EXIT COVID-19 has initiated enrollment of 75 COVID-19 patients with moderate-to-severe ARDS at multiple research sites across the U.S. The primary efficacy endpoints will be all-cause mortality and median days to recovery.
Chief Medical Officer Vik Sengupta, MD, states, “We have pursued a relentless path since April 2020 when the 24 inpatients were treated, and ExoFlo’s potential as a therapeutic countermeasure against severe COVID-19 first became clear. Patients in the U.S. deserve safe, innovative therapies that meet the highest standards of value and evidence-based medicine, and our phase II double-blind, placebo-controlled, randomized clinical trial is the next step in that process.
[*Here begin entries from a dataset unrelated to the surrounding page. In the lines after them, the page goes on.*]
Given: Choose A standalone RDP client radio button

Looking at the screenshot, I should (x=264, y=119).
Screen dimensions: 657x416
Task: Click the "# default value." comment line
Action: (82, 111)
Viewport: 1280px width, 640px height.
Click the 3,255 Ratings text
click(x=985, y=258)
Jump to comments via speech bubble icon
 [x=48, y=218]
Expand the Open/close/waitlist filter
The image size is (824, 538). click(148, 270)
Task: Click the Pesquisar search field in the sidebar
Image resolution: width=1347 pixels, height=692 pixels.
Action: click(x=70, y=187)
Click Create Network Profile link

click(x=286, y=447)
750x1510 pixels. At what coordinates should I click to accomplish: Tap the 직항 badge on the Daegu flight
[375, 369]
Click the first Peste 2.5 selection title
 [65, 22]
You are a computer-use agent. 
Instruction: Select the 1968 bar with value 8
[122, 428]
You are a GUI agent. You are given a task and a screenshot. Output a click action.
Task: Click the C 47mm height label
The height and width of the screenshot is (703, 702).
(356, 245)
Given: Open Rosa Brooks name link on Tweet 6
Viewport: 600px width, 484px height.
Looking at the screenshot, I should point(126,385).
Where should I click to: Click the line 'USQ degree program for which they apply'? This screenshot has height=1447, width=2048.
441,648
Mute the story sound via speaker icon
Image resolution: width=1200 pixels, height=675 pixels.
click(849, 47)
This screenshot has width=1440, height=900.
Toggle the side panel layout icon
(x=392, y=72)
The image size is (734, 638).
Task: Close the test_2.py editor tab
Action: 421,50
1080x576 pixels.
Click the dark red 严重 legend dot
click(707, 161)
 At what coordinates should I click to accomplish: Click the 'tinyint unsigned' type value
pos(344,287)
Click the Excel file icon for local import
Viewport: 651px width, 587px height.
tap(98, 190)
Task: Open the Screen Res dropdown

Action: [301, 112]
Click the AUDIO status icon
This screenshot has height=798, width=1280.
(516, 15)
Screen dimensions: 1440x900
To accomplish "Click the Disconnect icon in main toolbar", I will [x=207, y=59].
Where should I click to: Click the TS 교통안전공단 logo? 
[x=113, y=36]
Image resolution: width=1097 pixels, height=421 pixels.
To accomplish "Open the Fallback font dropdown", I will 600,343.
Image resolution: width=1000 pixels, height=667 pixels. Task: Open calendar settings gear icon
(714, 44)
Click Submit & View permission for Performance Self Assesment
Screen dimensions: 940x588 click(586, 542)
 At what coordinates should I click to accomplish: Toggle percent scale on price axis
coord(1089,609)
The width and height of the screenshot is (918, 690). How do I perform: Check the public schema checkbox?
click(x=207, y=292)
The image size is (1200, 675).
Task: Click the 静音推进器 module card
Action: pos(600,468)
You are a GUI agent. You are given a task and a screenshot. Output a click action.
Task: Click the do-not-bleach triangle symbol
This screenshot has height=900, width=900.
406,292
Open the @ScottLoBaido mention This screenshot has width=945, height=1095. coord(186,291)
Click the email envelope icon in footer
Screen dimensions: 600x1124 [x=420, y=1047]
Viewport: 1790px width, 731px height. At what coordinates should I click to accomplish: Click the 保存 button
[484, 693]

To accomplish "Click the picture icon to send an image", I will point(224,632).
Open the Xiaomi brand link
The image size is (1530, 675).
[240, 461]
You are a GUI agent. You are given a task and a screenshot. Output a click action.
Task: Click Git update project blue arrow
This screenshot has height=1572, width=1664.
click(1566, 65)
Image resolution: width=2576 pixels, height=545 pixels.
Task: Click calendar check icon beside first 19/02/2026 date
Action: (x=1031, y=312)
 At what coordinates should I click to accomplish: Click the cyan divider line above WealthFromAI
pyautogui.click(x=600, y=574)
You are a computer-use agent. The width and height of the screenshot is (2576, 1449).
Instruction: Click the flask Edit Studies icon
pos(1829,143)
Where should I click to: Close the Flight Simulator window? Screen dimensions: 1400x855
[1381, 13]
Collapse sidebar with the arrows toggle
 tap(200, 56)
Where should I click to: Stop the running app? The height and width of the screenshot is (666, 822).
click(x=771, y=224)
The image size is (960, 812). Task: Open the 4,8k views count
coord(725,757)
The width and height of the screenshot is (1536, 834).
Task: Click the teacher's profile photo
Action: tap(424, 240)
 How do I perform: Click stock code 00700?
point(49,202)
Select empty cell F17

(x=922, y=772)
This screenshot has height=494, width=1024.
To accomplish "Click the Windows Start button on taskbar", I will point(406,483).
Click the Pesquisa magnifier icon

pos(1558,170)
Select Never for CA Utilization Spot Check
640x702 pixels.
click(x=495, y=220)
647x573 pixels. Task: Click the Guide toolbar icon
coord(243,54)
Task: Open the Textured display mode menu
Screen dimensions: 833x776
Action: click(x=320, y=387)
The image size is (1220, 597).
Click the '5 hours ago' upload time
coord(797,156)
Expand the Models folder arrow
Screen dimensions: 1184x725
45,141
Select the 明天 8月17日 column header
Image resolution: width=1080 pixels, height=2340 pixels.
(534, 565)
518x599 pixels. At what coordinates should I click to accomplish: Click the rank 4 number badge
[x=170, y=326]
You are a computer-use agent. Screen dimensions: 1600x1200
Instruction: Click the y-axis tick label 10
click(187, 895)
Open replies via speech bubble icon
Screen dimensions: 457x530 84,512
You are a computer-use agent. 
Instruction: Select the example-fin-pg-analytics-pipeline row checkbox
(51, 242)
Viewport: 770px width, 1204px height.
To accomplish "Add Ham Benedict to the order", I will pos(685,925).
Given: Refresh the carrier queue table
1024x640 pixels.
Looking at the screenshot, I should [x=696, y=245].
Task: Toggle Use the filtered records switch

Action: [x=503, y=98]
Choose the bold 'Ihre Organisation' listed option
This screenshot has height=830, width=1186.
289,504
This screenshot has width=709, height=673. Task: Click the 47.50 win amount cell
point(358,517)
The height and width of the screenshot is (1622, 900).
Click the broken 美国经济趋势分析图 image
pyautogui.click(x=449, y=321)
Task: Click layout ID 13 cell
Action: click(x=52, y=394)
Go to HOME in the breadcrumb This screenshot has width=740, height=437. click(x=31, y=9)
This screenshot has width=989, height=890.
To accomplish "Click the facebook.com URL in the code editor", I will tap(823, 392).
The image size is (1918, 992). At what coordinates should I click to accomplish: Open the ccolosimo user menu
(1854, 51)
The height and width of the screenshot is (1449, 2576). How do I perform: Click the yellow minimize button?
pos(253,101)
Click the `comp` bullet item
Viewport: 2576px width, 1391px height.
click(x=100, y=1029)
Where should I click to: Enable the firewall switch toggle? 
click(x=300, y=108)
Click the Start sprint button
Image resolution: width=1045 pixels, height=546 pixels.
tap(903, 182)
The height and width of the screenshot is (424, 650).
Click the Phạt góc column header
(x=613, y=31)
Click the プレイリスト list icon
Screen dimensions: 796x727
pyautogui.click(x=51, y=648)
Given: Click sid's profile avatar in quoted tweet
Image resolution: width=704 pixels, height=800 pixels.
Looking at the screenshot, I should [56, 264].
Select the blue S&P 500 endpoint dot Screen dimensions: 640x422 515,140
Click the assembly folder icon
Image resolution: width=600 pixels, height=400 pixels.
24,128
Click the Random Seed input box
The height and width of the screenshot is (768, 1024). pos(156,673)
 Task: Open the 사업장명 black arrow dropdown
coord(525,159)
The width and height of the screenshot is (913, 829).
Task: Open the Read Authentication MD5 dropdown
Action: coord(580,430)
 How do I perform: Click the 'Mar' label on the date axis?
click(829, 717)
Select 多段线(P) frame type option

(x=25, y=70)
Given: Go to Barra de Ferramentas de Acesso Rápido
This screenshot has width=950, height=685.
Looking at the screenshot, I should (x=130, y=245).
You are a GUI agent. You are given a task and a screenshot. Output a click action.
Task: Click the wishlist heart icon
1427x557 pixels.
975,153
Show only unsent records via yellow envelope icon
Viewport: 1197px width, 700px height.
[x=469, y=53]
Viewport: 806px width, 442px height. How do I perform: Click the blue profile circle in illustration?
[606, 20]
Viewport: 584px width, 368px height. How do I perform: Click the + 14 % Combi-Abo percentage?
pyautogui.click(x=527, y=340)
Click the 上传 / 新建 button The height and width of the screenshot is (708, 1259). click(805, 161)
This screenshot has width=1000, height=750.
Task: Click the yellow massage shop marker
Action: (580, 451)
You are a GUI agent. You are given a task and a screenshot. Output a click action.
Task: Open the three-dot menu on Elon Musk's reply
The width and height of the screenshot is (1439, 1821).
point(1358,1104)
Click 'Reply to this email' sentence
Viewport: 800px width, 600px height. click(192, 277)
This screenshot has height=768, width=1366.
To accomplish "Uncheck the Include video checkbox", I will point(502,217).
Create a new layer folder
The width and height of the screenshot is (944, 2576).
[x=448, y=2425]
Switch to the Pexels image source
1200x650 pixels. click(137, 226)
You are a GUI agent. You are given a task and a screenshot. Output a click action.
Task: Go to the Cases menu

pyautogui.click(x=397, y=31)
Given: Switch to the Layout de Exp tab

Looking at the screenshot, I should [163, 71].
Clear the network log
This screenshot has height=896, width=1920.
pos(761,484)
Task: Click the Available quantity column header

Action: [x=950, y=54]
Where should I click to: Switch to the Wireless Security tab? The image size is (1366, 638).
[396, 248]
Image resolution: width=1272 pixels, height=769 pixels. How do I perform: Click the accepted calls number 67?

It will continue to be my priority to maintain these standards as we investigate the potential benefit of ExoFlo as a treatment for COVID-19 associated ARDS.”
“This signifies an important milestone in the progression of our product platform development to help in the fight against COVID-19,” states Joe Schmidt, Co-Founder and President. “This novel therapy has the potential both to improve outcomes for patients and also to reduce overall costs of hospital stays and adjunctive treatments by speeding recovery and reducing the need or length of ICU time.”
Mark Adams, Co-Founder and Chief Executive Officer, states, “We are excited to start enrolling patients in the study and look forward to seeing the outcomes of this advanced therapy. We are dedicated to bringing to market a novel treatment at an accelerated pace to help patients suffering from this devastating disease.”